Substitute the given values $$p=\frac{1}{2}$$ and $$q=\frac{1}{3}$$ into the original expression $$(2p+3q)(4p^{2}+12pq+9q^{2})$$.

$$(2(\frac{1}{2})+3(\frac{1}{3}))(4(\frac{1}{2})^{2}+12(\frac{1}{2})(\frac{1}{3})+9(\frac{1}{3})^{2})$$

Calculate the values inside each parenthesis:

$$(1+1)(4(\frac{1}{4})+12(\frac{1}{6})+9(\frac{1}{9}))$$

$$(2)(1+2+1)$$

$$(2)(4)$$

$$8$$

**step3 Evaluate the simplified expression with given values**

Substitute the given values $$p=\frac{1}{2}$$ and $$q=\frac{1}{3}$$ into the simplified expression $$8p^{3} + 36p^{2}q + 54pq^{2} + 27q^{3}$$ from Step 1.
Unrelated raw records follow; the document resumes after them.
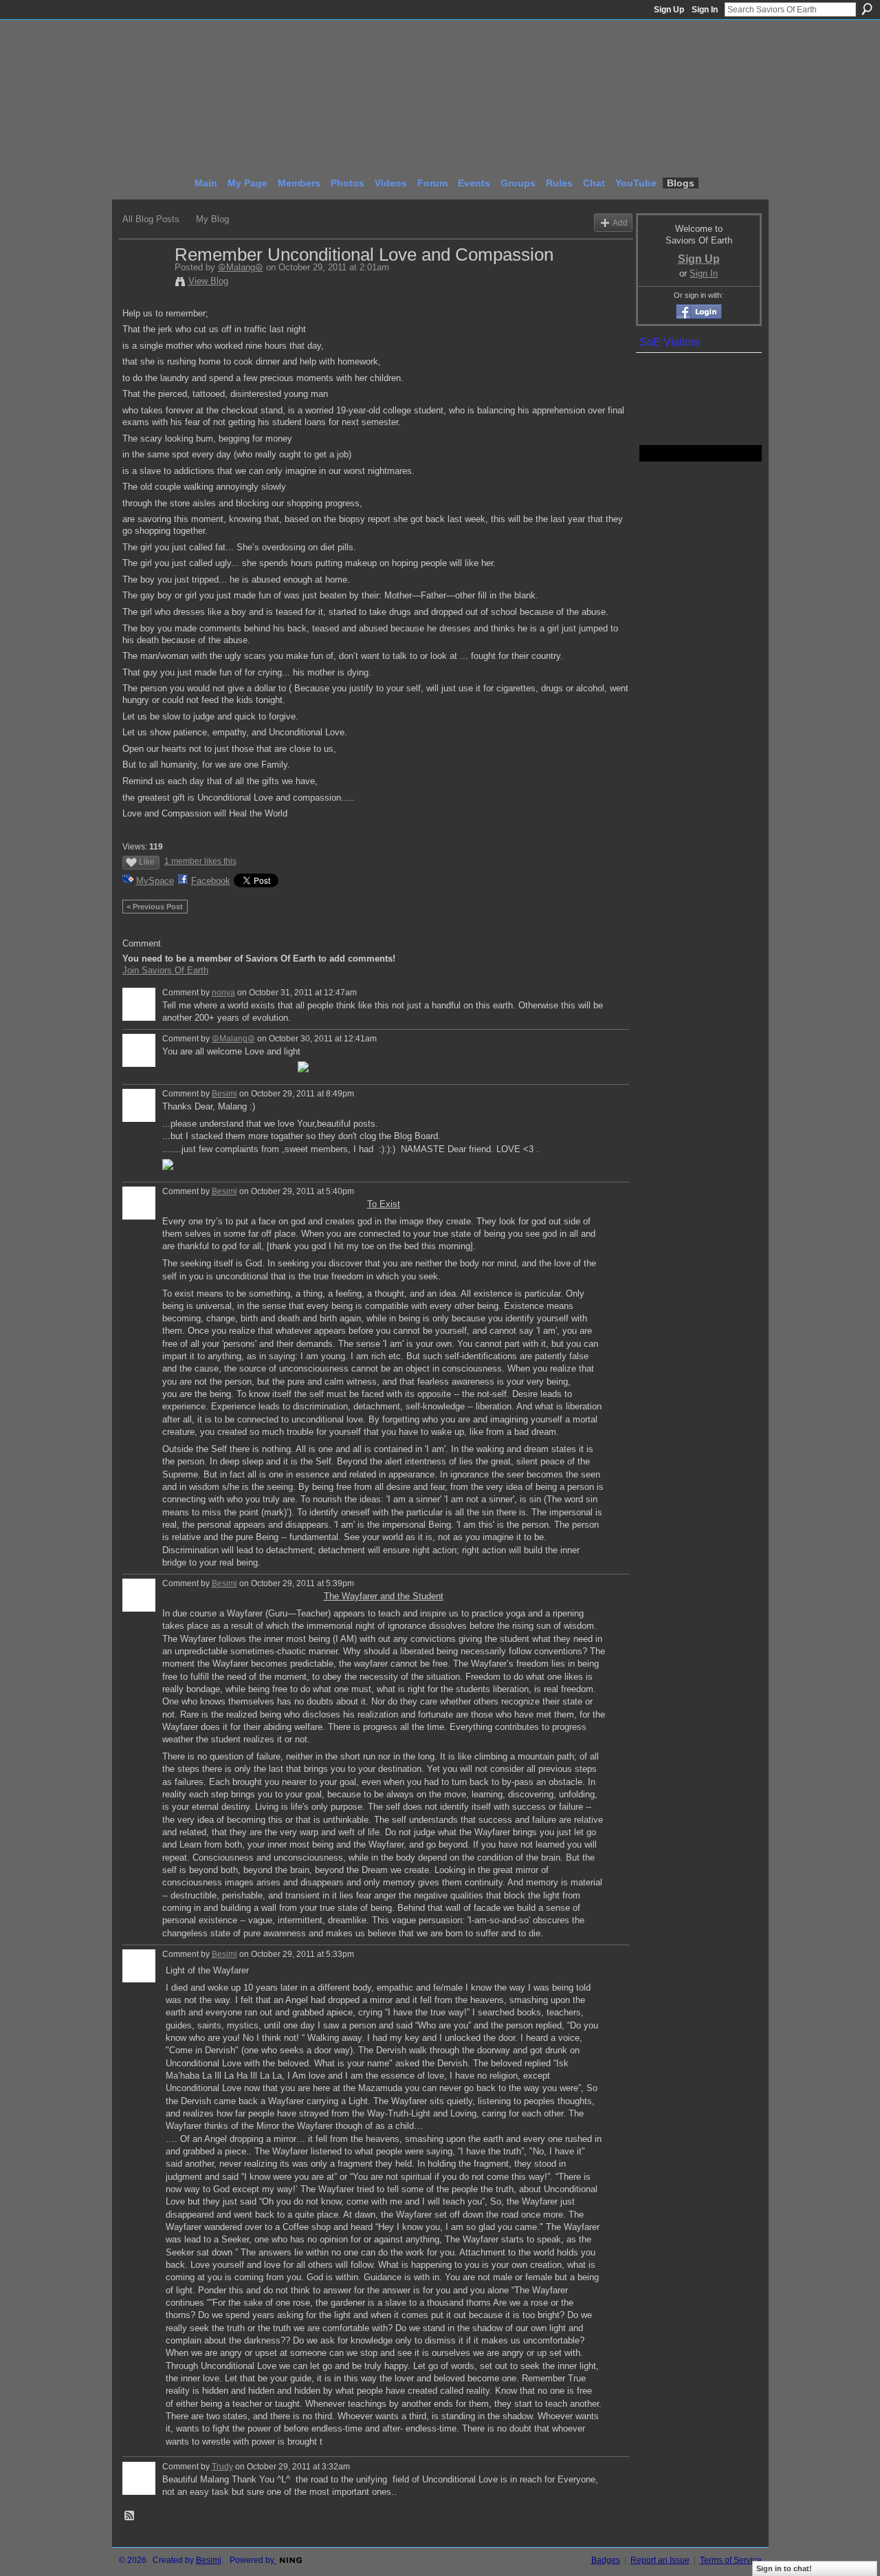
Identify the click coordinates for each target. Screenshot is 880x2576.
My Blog (212, 219)
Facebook (210, 881)
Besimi (224, 1093)
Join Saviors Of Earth (165, 970)
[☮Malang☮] (144, 283)
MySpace (155, 881)
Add (620, 222)
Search (866, 9)
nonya (223, 992)
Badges (605, 2560)
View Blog (208, 281)
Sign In (705, 9)
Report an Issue (660, 2560)
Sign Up (669, 9)
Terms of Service (731, 2560)
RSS (130, 2516)
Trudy (222, 2466)
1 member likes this (200, 861)
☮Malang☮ (240, 267)
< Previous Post (154, 906)
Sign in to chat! (784, 2568)
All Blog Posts (150, 219)
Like (147, 862)
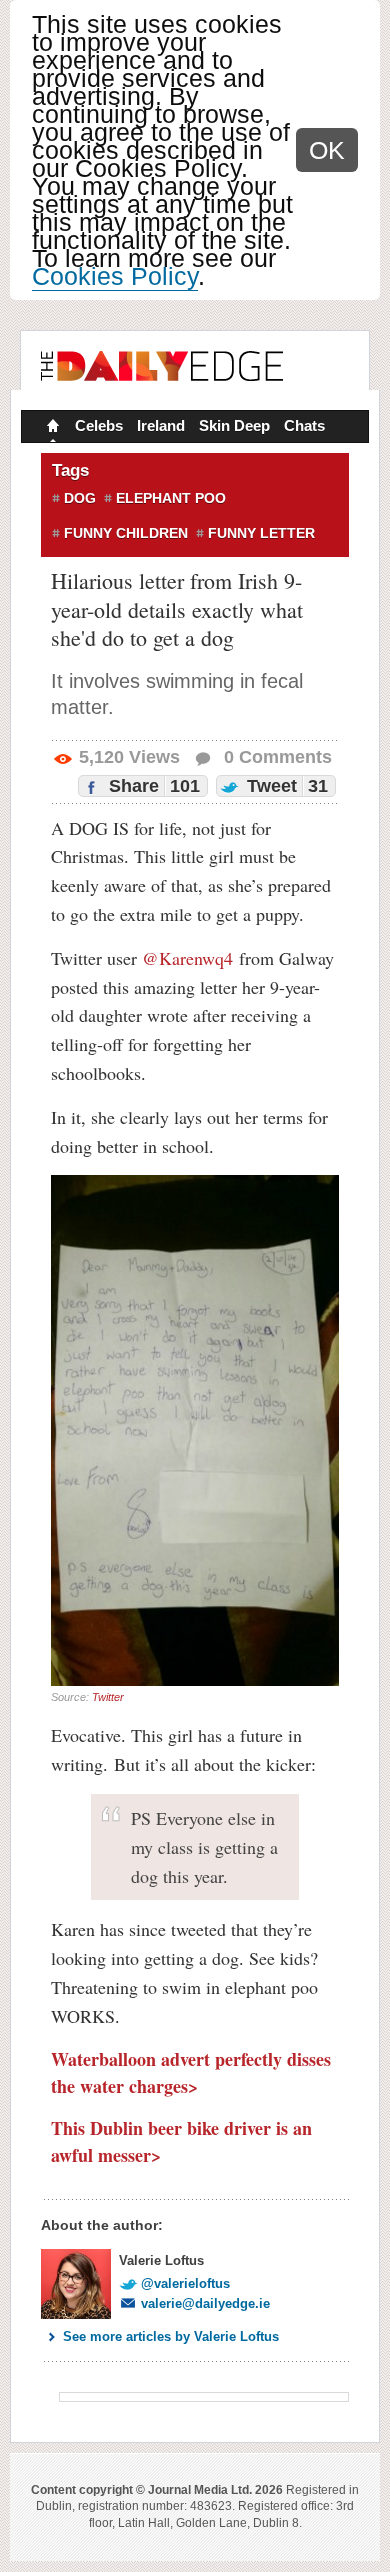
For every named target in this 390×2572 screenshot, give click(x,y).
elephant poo (171, 498)
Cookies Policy (115, 276)
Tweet (285, 786)
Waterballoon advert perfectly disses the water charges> (191, 2072)
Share (152, 786)
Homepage (51, 428)
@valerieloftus (185, 2283)
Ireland (161, 425)
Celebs (99, 425)
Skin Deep (234, 425)
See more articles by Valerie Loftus (171, 2336)
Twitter (108, 1697)
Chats (304, 425)
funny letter (261, 533)
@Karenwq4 (187, 958)
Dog (80, 498)
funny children (126, 533)
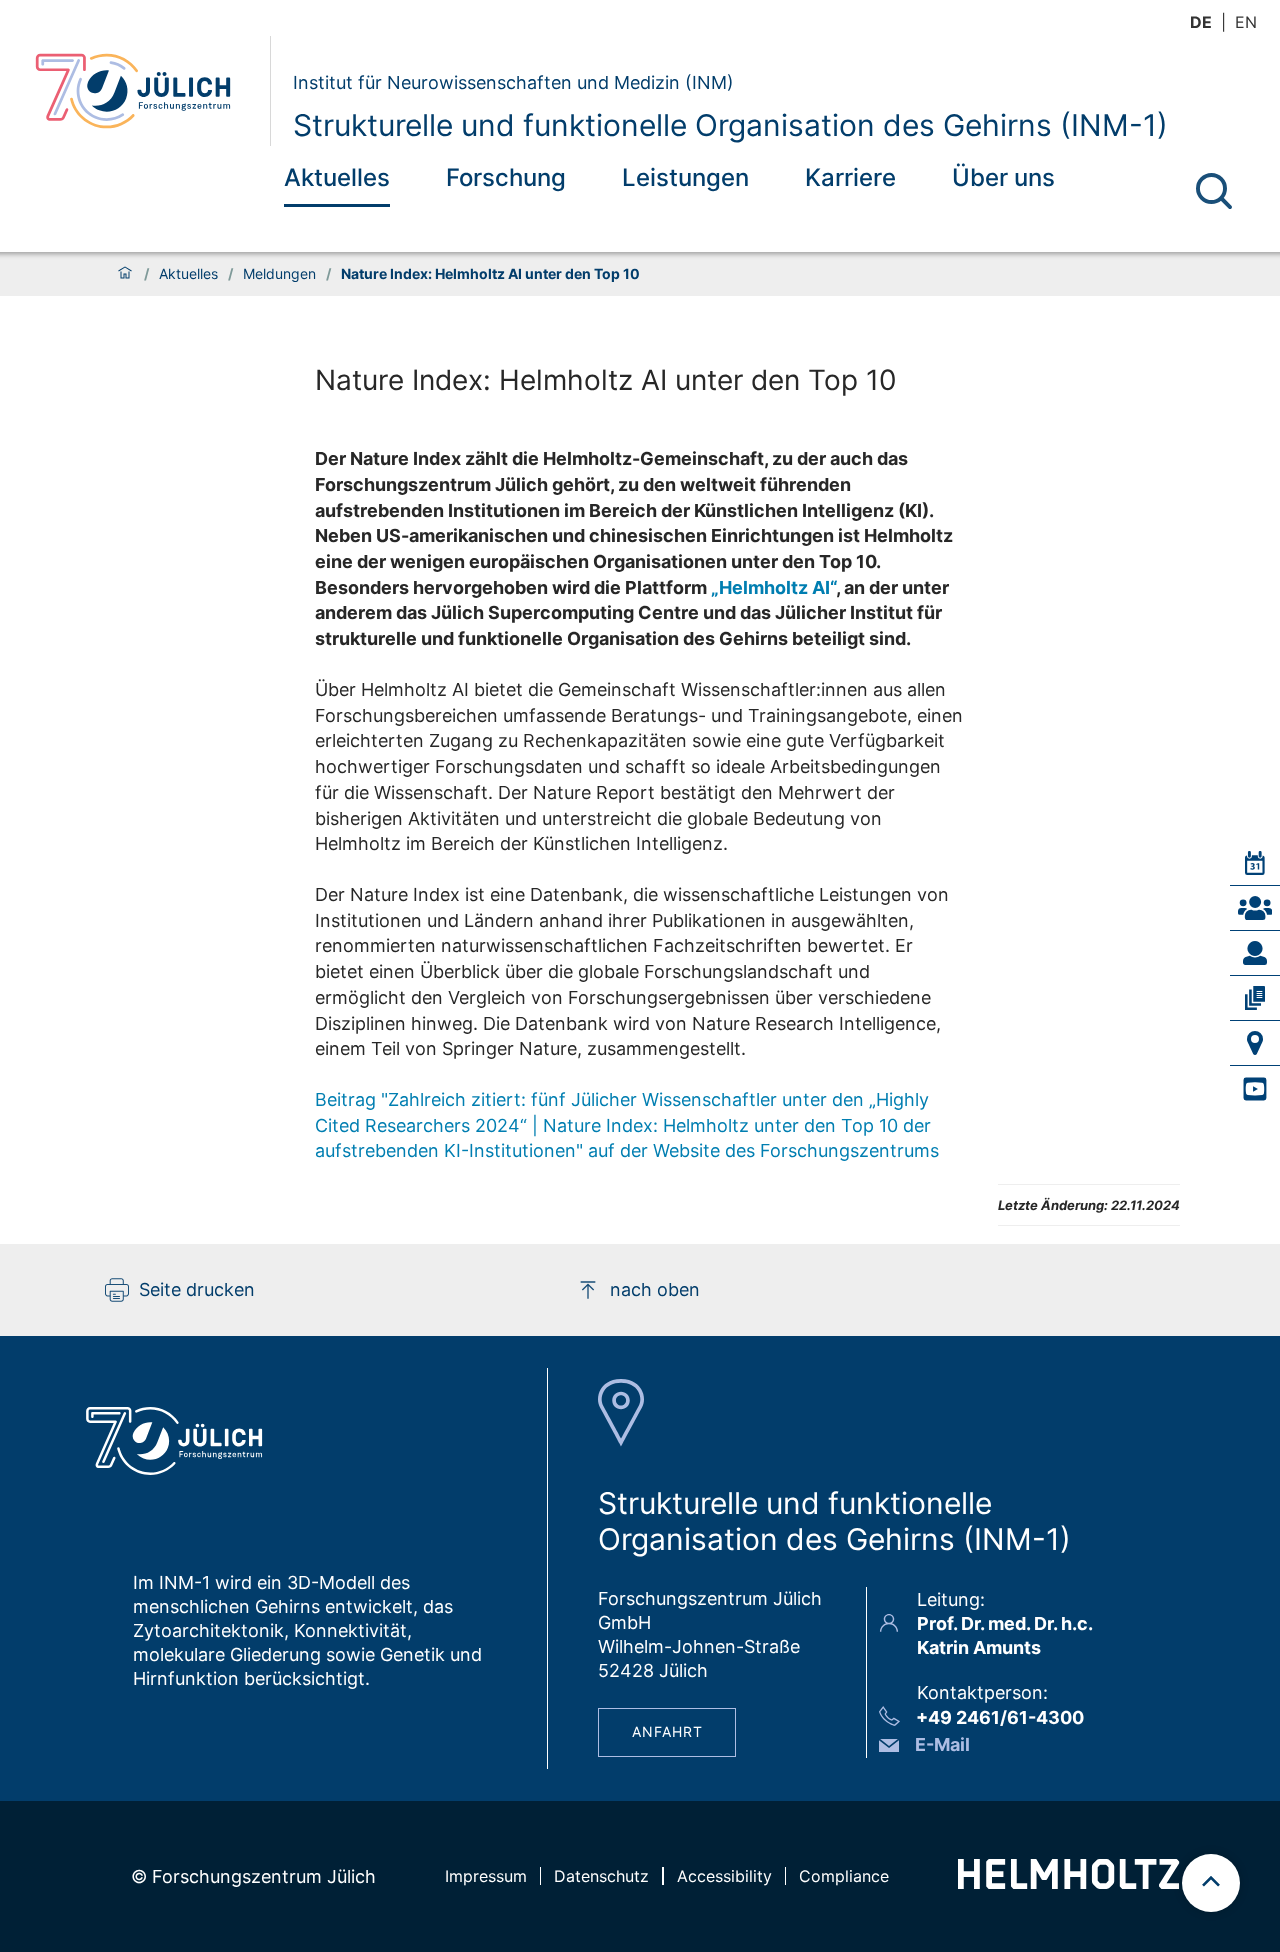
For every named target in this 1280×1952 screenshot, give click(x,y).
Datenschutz (601, 1876)
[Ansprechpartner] (1255, 908)
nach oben (655, 1289)
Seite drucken (197, 1289)
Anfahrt (667, 1731)
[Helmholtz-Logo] (1068, 1882)
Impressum (486, 1876)
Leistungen (685, 177)
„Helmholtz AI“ (773, 587)
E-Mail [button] (942, 1744)
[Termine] (1255, 863)
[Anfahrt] (1255, 1043)
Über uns (1003, 177)
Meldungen (279, 274)
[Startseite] (125, 274)
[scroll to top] (1211, 1883)
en (1246, 22)
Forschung (506, 177)
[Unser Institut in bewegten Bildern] (1255, 1089)
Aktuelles (337, 177)
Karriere (850, 177)
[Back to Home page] (144, 91)
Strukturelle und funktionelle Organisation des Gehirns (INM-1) (730, 125)
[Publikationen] (1255, 998)
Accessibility (724, 1876)
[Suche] (1214, 191)
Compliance (844, 1876)
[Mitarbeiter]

$$8(\frac{1}{2})^{3} + 36(\frac{1}{2})^{2}(\frac{1}{3}) + 54(\frac{1}{2})(\frac{1}{3})^{2} + 27(\frac{1}{3})^{3}$$

Calculate the terms:

$$8(\frac{1}{8}) + 36(\frac{1}{4})(\frac{1}{3}) + 54(\frac{1}{2})(\frac{1}{9}) + 27(\frac{1}{27})$$

$$1 + 36(\frac{1}{12}) + 54(\frac{1}{18}) + 1$$

$$1 + 3 + 3 + 1$$

$$8$$

**step4 Verify the result by comparing values**

Compare the value obtained from the original expression ($$8$$) with the value obtained from the simplified expression ($$8$$). Since both values are equal, the simplification is verified.